Make a word-for-word copy of the entries below from their first line through the line with "Image resolution: width=733", and add nothing.

## DATA EXTRACTS
- - - - -

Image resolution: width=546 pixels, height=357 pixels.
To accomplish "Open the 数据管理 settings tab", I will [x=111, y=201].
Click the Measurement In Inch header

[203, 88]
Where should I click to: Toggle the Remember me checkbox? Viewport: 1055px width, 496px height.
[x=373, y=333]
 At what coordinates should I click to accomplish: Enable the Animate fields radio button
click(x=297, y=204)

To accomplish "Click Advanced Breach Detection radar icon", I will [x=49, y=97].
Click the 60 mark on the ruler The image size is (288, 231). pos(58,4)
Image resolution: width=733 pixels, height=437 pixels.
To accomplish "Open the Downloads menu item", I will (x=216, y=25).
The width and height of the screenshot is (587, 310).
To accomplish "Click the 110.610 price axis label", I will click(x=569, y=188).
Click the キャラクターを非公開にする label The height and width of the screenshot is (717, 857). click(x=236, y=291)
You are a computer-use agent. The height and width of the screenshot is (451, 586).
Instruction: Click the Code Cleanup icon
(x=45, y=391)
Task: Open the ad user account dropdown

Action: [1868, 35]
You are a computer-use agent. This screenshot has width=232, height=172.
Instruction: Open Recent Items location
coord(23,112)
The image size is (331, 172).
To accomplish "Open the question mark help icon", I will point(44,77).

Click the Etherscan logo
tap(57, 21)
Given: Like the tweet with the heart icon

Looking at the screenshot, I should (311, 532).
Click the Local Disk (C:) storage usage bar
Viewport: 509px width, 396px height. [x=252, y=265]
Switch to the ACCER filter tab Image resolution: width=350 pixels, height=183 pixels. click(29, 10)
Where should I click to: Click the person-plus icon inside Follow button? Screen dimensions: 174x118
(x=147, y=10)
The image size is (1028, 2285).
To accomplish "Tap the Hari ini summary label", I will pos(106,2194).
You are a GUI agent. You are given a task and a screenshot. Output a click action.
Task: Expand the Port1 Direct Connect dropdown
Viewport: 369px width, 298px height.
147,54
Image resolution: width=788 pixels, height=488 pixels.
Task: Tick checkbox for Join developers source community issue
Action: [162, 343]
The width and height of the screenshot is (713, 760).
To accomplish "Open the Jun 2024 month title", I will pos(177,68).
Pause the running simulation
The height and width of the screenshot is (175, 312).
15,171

- - - - -

## TASK RESULT
Image resolution: width=546 pixels, height=357 pixels.
To accomplish "Open the 数据管理 settings tab", I will [x=111, y=201].
Click the Measurement In Inch header

[203, 88]
Where should I click to: Toggle the Remember me checkbox? Viewport: 1055px width, 496px height.
[x=373, y=333]
 At what coordinates should I click to accomplish: Enable the Animate fields radio button
click(x=297, y=204)

To accomplish "Click Advanced Breach Detection radar icon", I will [x=49, y=97].
Click the 60 mark on the ruler The image size is (288, 231). pos(58,4)
Image resolution: width=733 pixels, height=437 pixels.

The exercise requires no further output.